極甘求婚~クールな社長に愛されすぎて~
「藤澤所長はなかなかのやり手、というか曲者だよな」
契約成立後、早々に退散した所長の背中を見て、さすがの紬も苦笑いを浮かべていた。
「まだ彼の元で勉強したかっただろ」
「まぁ、そうですね。でも…」
会議室がある方を見てから、紬を見上げて答える。
「所長とはこれからも関わっていきますし、なにより成田さんは部下に伝えると言ってくれましたから。『勝俣楓という税理士が社内にいる限り、不正は絶対にするな』って」
あの言葉で私の居場所が出来た。
成田さんが作ってくれたこの場所を私自身で守らなければならない。
だから私はここで成長していくんだ。
「社長と一緒に。この会社を守り、大きくしていきます」
「そうだな。これから、末永く、よろしく頼む」
いつかのように手が差し出された。
それをしっかり、力強く握り返す。
「よろしくお願いします…って、わ!」
握り返した手が紬の方へ引き寄せられ、ギュッと力強く抱き締められた。
「く、苦し…」
あまりにも力強く抱き締めるものだから、呼吸すらしにくくて、苦しさを訴える。
「あ、悪い。嬉しくて、つい」
一旦、体を離してくれたけど、すぐにまた引き寄せられ、今度は優しく包み込むように抱き締められた。
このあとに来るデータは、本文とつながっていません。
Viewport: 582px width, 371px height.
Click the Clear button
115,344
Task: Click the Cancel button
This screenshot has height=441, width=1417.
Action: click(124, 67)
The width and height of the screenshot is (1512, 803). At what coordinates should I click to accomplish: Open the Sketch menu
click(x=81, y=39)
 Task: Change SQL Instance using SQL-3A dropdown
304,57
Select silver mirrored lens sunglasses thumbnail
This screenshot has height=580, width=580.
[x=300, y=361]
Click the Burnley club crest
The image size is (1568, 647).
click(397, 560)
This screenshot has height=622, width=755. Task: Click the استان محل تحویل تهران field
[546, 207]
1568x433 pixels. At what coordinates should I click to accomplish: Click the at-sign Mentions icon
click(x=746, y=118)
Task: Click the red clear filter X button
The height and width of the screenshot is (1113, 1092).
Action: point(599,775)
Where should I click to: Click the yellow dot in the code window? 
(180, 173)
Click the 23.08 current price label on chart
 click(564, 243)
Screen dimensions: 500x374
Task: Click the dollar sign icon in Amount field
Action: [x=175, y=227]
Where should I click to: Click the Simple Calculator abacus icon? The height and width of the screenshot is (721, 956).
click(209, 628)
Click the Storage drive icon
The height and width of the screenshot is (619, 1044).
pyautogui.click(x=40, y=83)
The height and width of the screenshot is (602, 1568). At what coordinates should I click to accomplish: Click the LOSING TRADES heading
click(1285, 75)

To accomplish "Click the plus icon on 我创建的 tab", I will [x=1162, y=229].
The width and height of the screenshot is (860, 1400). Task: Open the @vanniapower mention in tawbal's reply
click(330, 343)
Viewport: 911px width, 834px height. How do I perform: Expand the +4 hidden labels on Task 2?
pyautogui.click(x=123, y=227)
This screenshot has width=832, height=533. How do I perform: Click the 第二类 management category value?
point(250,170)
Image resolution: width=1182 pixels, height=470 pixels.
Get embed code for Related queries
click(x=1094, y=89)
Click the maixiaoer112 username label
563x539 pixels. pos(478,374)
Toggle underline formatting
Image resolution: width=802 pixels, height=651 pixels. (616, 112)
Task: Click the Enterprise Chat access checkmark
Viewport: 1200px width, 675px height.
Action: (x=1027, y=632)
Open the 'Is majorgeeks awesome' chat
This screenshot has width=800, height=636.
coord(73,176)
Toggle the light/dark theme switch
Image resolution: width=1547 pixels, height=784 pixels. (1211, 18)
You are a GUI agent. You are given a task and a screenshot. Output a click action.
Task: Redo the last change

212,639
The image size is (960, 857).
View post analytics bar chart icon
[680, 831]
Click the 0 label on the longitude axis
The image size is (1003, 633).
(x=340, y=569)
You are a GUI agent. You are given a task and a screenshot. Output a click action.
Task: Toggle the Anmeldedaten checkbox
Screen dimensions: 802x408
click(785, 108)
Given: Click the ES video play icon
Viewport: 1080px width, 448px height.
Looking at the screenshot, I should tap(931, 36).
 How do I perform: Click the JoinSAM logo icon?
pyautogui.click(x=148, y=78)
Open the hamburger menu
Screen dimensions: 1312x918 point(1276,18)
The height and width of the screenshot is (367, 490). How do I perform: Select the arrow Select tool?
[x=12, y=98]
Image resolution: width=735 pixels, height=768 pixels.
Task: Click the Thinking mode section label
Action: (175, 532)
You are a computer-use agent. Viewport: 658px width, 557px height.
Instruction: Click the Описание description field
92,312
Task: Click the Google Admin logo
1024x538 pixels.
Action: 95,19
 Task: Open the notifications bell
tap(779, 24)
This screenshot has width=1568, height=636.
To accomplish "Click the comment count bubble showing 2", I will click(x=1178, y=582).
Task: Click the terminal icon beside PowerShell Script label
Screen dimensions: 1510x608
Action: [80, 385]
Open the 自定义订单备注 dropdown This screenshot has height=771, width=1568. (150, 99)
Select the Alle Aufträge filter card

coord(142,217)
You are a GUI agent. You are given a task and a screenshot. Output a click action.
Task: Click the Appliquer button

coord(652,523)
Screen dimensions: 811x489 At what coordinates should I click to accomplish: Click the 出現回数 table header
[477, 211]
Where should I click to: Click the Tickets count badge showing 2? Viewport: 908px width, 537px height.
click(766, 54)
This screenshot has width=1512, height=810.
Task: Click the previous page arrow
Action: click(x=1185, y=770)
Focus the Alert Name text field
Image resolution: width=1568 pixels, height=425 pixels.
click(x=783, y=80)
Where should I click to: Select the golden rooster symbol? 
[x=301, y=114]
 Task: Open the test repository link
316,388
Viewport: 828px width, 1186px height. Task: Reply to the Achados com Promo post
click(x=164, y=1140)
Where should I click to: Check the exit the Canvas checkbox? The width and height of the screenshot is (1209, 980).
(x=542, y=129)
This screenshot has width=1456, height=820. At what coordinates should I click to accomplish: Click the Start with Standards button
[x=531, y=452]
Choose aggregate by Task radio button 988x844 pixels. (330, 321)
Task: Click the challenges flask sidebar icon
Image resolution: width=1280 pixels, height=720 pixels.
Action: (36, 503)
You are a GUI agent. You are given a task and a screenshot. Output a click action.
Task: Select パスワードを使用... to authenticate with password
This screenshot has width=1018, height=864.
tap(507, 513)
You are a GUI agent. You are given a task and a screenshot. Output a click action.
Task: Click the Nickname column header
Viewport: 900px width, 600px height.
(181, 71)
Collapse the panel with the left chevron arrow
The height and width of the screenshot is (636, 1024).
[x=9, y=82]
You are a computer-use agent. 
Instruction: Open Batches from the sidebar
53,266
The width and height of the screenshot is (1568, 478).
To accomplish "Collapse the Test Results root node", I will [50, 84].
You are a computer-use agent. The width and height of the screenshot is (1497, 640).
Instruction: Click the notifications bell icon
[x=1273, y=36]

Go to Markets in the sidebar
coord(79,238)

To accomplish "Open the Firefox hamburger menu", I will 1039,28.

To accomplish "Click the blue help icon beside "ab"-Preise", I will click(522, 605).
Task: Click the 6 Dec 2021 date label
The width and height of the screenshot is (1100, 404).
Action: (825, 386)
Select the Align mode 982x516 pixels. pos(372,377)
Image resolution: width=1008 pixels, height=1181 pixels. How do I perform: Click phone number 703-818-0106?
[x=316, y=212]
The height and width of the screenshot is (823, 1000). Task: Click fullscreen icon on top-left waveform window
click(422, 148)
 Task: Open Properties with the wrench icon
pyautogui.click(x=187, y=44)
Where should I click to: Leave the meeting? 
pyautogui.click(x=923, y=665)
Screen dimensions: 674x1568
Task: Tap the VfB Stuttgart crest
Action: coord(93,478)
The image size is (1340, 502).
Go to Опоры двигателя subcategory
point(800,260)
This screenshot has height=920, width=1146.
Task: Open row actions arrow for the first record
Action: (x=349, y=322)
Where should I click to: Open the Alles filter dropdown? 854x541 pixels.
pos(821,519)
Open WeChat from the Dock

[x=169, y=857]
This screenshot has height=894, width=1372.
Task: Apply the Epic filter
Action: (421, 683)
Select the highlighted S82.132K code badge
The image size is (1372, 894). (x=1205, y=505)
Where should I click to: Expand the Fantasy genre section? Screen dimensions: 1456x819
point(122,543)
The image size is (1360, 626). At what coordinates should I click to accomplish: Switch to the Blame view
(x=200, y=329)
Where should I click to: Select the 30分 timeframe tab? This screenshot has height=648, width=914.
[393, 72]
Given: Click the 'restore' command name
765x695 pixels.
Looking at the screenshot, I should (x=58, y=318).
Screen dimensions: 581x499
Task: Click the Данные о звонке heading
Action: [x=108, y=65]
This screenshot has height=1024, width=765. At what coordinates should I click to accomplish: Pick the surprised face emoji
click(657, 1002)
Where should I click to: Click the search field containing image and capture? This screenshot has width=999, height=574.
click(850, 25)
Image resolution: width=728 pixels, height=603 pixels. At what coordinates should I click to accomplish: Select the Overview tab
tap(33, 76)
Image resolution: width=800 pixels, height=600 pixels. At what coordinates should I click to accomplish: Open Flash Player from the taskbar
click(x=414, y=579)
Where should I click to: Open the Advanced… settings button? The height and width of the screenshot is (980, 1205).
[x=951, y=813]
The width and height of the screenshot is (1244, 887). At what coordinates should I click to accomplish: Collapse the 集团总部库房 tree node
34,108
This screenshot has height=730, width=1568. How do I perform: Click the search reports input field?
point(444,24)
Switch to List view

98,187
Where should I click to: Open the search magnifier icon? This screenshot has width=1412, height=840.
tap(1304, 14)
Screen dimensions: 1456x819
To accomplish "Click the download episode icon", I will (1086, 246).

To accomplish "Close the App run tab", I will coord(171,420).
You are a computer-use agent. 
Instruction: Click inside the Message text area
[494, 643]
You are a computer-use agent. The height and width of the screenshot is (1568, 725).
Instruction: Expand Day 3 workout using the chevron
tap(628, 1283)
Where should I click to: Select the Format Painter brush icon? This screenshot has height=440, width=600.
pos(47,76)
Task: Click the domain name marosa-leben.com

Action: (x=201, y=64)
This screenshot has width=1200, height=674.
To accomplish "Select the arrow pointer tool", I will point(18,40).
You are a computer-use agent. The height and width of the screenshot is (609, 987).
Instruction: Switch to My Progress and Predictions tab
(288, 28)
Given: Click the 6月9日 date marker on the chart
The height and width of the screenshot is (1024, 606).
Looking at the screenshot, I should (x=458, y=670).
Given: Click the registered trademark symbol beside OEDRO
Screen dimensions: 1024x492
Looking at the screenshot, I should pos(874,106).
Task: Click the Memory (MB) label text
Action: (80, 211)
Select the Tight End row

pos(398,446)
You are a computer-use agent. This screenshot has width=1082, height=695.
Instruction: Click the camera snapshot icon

「楓。今日はありがとう。皆の前で俺のことを好きだと言ってくれて、皆に認められるように準備してくれて、そして認めてもらえて、すごく嬉しかった」
耳元で感情込めて言われたら私も紬を強く抱き締めたくなる。
でもここは社内の応接室。
扉は開けっ放しだし、実松さんもいつ戻って来るか分からない。
理性で紬の腕からすり抜け、距離を置く。